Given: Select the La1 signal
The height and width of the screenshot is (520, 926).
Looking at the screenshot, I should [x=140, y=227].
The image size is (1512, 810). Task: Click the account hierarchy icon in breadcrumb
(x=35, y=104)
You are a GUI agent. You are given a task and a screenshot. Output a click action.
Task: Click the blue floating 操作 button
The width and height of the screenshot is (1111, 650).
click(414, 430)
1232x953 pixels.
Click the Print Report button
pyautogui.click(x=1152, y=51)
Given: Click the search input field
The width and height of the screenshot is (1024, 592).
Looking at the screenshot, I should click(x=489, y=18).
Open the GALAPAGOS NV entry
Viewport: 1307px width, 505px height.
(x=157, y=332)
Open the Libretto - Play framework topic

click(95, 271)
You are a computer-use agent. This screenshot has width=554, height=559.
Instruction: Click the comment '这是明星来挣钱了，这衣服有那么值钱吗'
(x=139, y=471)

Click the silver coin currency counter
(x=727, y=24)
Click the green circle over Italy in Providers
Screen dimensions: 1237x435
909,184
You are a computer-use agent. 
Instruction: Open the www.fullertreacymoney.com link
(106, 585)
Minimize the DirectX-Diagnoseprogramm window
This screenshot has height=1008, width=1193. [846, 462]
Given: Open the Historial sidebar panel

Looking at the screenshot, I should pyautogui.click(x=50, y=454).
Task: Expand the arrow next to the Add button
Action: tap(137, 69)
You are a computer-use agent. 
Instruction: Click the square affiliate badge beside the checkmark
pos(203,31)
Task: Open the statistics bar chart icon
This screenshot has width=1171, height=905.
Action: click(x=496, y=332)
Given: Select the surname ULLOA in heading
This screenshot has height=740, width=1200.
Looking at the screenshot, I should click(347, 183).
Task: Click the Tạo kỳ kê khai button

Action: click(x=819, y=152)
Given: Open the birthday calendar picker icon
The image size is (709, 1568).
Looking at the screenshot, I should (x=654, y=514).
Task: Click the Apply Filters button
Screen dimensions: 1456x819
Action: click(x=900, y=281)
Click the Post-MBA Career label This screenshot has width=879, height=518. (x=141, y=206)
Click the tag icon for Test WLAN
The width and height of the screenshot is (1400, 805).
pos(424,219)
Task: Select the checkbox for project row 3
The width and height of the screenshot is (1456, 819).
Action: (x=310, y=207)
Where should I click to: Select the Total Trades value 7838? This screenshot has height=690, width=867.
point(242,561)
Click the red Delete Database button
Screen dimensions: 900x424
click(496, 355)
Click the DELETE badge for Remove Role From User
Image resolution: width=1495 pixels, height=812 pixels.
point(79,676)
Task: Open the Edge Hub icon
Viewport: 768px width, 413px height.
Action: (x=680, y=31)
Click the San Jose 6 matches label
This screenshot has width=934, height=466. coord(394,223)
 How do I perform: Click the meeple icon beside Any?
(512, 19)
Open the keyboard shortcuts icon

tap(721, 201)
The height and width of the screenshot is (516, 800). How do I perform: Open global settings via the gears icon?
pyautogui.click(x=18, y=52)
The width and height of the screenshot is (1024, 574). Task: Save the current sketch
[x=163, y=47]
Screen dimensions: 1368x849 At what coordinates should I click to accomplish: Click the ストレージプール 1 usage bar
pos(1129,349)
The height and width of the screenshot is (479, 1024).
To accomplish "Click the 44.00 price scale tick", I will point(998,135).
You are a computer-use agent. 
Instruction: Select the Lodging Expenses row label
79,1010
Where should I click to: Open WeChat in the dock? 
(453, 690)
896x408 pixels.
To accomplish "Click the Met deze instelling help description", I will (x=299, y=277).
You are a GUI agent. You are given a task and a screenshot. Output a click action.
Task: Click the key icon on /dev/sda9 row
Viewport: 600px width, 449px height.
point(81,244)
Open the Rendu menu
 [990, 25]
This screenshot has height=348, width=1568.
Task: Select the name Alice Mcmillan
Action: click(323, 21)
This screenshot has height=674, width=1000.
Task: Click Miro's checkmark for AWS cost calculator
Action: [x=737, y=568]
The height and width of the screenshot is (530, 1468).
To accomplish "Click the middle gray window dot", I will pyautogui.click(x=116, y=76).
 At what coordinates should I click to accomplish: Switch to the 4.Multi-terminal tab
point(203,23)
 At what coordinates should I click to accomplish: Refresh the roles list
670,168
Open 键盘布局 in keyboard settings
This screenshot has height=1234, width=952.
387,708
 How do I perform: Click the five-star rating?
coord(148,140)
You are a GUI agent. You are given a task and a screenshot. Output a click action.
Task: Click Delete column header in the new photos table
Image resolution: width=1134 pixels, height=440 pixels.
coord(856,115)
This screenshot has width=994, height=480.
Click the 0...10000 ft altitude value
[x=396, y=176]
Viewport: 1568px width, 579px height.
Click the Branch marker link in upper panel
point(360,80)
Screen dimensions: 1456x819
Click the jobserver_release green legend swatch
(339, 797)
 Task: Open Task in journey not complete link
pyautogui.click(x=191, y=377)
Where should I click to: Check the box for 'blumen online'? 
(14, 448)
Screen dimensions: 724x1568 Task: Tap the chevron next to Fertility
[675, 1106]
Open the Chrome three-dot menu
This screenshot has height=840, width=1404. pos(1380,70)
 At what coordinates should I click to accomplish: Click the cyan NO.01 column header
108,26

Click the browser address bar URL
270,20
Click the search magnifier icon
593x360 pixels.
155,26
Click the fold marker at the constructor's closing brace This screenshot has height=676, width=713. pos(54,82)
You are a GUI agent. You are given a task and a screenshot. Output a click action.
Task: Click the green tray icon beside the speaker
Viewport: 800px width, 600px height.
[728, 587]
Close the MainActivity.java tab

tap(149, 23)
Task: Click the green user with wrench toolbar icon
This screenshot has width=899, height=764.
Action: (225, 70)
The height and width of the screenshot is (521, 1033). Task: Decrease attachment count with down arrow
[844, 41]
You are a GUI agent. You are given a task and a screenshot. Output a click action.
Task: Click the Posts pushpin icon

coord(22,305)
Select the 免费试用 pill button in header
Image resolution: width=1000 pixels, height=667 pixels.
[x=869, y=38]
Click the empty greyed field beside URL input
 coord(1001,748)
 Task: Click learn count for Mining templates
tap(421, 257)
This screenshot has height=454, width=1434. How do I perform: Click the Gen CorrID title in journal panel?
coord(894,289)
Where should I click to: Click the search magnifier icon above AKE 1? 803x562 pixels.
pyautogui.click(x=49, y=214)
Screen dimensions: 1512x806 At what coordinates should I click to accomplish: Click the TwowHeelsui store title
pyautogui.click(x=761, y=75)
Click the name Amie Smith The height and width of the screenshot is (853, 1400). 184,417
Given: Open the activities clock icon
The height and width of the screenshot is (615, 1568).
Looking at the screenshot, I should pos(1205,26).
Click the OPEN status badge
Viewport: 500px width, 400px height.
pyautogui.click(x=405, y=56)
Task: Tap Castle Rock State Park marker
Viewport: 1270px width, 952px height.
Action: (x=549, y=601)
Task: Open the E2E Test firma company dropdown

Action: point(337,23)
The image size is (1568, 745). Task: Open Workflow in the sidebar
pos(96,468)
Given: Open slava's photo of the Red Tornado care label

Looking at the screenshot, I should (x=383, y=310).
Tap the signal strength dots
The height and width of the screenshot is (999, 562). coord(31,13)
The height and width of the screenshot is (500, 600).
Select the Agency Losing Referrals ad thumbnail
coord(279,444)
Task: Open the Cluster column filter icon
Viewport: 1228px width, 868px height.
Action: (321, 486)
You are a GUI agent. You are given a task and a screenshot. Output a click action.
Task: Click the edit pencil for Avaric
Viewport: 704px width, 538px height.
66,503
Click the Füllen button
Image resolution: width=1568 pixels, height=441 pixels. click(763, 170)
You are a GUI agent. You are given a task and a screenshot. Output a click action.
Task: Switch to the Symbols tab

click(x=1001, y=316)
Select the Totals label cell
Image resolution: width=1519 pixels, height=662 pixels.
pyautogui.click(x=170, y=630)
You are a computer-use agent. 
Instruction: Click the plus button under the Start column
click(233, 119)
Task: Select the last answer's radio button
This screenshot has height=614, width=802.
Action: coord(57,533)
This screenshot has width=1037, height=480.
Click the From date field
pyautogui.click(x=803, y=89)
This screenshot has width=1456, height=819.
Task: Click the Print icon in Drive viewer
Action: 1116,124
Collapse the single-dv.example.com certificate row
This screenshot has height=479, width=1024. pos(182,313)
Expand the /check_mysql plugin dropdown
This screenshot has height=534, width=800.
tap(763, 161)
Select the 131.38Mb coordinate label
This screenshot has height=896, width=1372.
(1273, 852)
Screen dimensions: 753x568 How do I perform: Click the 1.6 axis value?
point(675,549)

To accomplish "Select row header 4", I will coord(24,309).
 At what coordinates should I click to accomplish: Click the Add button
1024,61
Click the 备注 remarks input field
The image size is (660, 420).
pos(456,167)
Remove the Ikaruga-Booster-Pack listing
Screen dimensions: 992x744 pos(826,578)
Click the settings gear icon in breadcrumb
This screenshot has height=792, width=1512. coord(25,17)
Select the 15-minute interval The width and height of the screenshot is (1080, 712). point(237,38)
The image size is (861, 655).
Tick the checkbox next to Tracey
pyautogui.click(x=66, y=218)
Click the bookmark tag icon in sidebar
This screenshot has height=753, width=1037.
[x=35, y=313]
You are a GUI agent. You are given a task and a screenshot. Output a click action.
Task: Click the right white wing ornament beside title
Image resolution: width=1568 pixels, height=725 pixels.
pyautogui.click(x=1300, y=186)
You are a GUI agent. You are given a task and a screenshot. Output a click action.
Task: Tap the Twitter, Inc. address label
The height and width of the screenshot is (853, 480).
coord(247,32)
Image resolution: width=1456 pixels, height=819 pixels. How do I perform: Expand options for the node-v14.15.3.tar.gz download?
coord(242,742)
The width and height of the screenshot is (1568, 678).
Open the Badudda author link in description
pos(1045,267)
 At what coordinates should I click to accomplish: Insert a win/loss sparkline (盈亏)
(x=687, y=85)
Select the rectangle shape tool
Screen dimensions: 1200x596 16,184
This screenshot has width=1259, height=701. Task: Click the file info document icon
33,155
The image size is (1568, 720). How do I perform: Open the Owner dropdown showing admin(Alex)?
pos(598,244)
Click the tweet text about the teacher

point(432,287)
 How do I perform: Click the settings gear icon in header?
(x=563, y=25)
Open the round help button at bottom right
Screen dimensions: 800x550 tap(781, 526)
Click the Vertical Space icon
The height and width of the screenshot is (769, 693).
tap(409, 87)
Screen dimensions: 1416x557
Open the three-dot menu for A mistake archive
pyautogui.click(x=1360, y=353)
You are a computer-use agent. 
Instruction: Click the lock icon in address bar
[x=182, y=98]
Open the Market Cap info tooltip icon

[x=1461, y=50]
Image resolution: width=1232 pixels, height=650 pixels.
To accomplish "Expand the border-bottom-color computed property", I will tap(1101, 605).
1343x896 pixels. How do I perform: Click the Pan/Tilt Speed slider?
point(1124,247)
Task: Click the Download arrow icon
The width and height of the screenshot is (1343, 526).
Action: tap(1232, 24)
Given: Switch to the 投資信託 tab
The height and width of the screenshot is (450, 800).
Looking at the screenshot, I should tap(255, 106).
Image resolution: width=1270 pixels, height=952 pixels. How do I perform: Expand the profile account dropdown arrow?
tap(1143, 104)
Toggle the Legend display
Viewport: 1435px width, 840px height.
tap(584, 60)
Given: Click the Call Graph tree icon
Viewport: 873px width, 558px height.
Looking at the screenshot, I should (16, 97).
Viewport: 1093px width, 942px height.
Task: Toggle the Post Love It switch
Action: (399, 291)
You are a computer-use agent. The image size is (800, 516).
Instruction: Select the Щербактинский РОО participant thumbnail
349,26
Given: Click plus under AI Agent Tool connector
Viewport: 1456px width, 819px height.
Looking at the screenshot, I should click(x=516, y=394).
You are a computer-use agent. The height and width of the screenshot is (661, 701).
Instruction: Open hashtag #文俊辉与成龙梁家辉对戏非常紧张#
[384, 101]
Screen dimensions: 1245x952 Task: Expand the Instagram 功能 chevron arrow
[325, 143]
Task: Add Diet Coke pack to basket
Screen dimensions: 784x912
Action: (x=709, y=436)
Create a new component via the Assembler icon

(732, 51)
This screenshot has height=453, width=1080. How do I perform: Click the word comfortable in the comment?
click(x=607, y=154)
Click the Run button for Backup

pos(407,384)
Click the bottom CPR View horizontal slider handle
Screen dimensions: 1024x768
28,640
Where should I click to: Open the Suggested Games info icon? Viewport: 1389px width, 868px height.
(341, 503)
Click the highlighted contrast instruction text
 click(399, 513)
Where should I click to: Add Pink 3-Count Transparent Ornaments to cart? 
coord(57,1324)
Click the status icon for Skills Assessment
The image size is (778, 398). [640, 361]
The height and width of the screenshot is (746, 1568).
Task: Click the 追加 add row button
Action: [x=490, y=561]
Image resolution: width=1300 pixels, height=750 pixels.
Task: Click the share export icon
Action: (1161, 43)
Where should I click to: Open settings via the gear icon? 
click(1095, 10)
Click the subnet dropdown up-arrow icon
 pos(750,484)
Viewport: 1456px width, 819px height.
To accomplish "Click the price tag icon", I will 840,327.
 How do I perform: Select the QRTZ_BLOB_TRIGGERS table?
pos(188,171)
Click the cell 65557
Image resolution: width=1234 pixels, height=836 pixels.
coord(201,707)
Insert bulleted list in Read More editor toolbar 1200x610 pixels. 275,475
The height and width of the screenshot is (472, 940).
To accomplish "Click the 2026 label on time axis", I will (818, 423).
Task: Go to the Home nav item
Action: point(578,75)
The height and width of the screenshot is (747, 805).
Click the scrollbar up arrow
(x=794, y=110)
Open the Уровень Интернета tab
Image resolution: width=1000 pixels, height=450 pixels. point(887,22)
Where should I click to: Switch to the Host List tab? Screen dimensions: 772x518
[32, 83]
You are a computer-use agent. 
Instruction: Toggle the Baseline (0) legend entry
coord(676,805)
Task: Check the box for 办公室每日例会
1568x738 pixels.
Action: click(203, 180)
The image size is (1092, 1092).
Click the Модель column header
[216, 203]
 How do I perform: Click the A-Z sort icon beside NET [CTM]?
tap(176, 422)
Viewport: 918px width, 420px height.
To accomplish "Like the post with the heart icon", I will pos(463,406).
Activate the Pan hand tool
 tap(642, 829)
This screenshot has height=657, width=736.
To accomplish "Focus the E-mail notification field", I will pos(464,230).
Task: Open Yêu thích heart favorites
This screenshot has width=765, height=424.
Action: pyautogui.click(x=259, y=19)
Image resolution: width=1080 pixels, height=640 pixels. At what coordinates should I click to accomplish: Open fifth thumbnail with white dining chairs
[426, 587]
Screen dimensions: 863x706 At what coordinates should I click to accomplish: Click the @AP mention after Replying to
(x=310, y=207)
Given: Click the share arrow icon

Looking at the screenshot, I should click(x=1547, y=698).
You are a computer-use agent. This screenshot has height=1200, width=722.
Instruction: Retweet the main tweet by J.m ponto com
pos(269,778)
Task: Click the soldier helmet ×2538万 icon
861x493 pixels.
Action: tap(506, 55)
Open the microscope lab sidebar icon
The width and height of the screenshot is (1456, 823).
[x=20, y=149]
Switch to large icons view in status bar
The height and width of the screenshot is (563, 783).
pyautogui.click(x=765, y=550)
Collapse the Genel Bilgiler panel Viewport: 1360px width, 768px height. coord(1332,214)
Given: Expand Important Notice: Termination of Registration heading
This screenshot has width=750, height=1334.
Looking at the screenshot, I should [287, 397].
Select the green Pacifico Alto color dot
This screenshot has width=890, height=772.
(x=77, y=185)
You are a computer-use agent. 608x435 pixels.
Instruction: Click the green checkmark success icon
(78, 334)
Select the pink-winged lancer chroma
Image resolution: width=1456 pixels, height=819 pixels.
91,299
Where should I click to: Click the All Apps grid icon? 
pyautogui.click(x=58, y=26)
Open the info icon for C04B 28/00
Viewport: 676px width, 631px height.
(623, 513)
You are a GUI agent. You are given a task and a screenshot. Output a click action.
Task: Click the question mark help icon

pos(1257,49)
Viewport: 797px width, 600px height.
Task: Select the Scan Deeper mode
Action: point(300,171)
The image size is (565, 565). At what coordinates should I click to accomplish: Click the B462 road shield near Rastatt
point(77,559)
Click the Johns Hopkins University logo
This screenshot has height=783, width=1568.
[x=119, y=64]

━━━━━━

→ **Instructions to follow**:
Reproduce the rows from the one containing "Task: Open Yêu thích heart favorites" through the last row, both included.

→ **Exercise solution**:
Task: Open Yêu thích heart favorites
This screenshot has width=765, height=424.
Action: pyautogui.click(x=259, y=19)
Image resolution: width=1080 pixels, height=640 pixels. At what coordinates should I click to accomplish: Open fifth thumbnail with white dining chairs
[426, 587]
Screen dimensions: 863x706 At what coordinates should I click to accomplish: Click the @AP mention after Replying to
(x=310, y=207)
Given: Click the share arrow icon

Looking at the screenshot, I should click(x=1547, y=698).
You are a computer-use agent. This screenshot has height=1200, width=722.
Instruction: Retweet the main tweet by J.m ponto com
pos(269,778)
Task: Click the soldier helmet ×2538万 icon
861x493 pixels.
Action: tap(506, 55)
Open the microscope lab sidebar icon
The width and height of the screenshot is (1456, 823).
[x=20, y=149]
Switch to large icons view in status bar
The height and width of the screenshot is (563, 783).
pyautogui.click(x=765, y=550)
Collapse the Genel Bilgiler panel Viewport: 1360px width, 768px height. coord(1332,214)
Given: Expand Important Notice: Termination of Registration heading
This screenshot has width=750, height=1334.
Looking at the screenshot, I should [287, 397].
Select the green Pacifico Alto color dot
This screenshot has width=890, height=772.
(x=77, y=185)
You are a computer-use agent. 608x435 pixels.
Instruction: Click the green checkmark success icon
(78, 334)
Select the pink-winged lancer chroma
Image resolution: width=1456 pixels, height=819 pixels.
91,299
Where should I click to: Click the All Apps grid icon? 
pyautogui.click(x=58, y=26)
Open the info icon for C04B 28/00
Viewport: 676px width, 631px height.
(623, 513)
You are a GUI agent. You are given a task and a screenshot. Output a click action.
Task: Click the question mark help icon

pos(1257,49)
Viewport: 797px width, 600px height.
Task: Select the Scan Deeper mode
Action: point(300,171)
The image size is (565, 565). At what coordinates should I click to accomplish: Click the B462 road shield near Rastatt
point(77,559)
Click the Johns Hopkins University logo
This screenshot has height=783, width=1568.
[x=119, y=64]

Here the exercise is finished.